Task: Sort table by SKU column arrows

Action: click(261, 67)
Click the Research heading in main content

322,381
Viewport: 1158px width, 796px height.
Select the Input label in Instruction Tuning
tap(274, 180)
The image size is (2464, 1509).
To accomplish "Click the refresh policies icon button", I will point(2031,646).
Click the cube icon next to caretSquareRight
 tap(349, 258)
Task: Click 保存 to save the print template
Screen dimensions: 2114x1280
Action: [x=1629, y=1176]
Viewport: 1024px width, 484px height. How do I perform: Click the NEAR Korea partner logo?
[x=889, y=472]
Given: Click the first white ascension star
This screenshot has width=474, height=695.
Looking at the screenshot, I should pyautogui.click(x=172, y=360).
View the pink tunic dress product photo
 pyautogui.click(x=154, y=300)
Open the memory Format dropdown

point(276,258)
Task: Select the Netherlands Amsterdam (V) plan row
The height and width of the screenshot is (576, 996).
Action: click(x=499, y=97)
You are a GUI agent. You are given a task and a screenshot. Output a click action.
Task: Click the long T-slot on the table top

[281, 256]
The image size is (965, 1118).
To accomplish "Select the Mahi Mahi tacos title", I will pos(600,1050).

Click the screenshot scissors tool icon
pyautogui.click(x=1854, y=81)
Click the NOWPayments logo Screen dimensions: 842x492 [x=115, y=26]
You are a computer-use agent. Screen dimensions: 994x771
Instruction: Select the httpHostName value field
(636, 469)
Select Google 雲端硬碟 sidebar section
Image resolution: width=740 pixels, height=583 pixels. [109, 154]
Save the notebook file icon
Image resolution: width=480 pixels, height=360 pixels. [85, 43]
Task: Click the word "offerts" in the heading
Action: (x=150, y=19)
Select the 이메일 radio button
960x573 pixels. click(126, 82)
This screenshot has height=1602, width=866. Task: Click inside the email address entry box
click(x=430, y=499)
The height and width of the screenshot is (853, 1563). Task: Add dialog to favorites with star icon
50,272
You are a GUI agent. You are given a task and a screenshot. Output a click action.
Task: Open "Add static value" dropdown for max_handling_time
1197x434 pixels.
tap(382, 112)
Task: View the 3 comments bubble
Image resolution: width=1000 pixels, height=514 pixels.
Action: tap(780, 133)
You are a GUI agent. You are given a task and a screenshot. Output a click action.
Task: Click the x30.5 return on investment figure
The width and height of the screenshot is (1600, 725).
────────────────
● **PROBLEM REQUIREMENTS**
Copy all of the material above line for line, with no changes.

● **OUTPUT OF THE TASK**
Task: Sort table by SKU column arrows

Action: click(261, 67)
Click the Research heading in main content

322,381
Viewport: 1158px width, 796px height.
Select the Input label in Instruction Tuning
tap(274, 180)
The image size is (2464, 1509).
To accomplish "Click the refresh policies icon button", I will point(2031,646).
Click the cube icon next to caretSquareRight
 tap(349, 258)
Task: Click 保存 to save the print template
Screen dimensions: 2114x1280
Action: [x=1629, y=1176]
Viewport: 1024px width, 484px height. How do I perform: Click the NEAR Korea partner logo?
[x=889, y=472]
Given: Click the first white ascension star
This screenshot has width=474, height=695.
Looking at the screenshot, I should pyautogui.click(x=172, y=360).
View the pink tunic dress product photo
 pyautogui.click(x=154, y=300)
Open the memory Format dropdown

point(276,258)
Task: Select the Netherlands Amsterdam (V) plan row
The height and width of the screenshot is (576, 996).
Action: click(x=499, y=97)
You are a GUI agent. You are given a task and a screenshot. Output a click action.
Task: Click the long T-slot on the table top

[281, 256]
The image size is (965, 1118).
To accomplish "Select the Mahi Mahi tacos title", I will pos(600,1050).

Click the screenshot scissors tool icon
pyautogui.click(x=1854, y=81)
Click the NOWPayments logo Screen dimensions: 842x492 [x=115, y=26]
You are a computer-use agent. Screen dimensions: 994x771
Instruction: Select the httpHostName value field
(636, 469)
Select Google 雲端硬碟 sidebar section
Image resolution: width=740 pixels, height=583 pixels. [109, 154]
Save the notebook file icon
Image resolution: width=480 pixels, height=360 pixels. [85, 43]
Task: Click the word "offerts" in the heading
Action: (x=150, y=19)
Select the 이메일 radio button
960x573 pixels. click(126, 82)
This screenshot has height=1602, width=866. Task: Click inside the email address entry box
click(x=430, y=499)
The height and width of the screenshot is (853, 1563). Task: Add dialog to favorites with star icon
50,272
You are a GUI agent. You are given a task and a screenshot. Output a click action.
Task: Open "Add static value" dropdown for max_handling_time
1197x434 pixels.
tap(382, 112)
Task: View the 3 comments bubble
Image resolution: width=1000 pixels, height=514 pixels.
Action: tap(780, 133)
You are a GUI agent. You are given a task and a screenshot. Output a click action.
Task: Click the x30.5 return on investment figure
The width and height of the screenshot is (1600, 725).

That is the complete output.